* Supplied records
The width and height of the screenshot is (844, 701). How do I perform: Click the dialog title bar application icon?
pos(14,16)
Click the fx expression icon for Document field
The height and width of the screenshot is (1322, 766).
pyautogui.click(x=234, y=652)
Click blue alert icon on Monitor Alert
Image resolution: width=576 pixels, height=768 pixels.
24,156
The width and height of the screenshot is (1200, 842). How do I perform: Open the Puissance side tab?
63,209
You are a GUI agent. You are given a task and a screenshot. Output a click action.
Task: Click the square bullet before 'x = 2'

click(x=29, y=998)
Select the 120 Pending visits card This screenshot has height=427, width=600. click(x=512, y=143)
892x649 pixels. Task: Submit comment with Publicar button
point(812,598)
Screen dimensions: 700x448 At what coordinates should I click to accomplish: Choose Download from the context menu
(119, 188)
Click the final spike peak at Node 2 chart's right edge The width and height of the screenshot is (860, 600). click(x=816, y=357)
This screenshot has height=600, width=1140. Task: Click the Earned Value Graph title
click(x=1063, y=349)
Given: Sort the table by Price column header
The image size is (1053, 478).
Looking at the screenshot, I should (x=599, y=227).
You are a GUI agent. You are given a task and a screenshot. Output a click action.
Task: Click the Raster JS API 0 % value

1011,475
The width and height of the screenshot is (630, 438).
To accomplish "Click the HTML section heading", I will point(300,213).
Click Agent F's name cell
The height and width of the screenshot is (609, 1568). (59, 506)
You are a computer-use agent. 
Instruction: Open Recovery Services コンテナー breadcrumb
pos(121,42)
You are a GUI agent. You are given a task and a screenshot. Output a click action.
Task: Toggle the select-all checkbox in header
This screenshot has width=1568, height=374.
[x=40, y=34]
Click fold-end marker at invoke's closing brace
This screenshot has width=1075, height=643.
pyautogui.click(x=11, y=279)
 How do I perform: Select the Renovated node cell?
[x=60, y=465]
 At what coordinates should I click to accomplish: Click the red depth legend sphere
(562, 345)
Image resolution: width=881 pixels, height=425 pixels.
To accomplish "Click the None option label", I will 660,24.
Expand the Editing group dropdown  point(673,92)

* Work to be completed
Gather all lines from the listing above in which "will" occurs.

* Exercise solution
To accomplish "Click the HTML section heading", I will point(300,213).
To accomplish "Click the None option label", I will 660,24.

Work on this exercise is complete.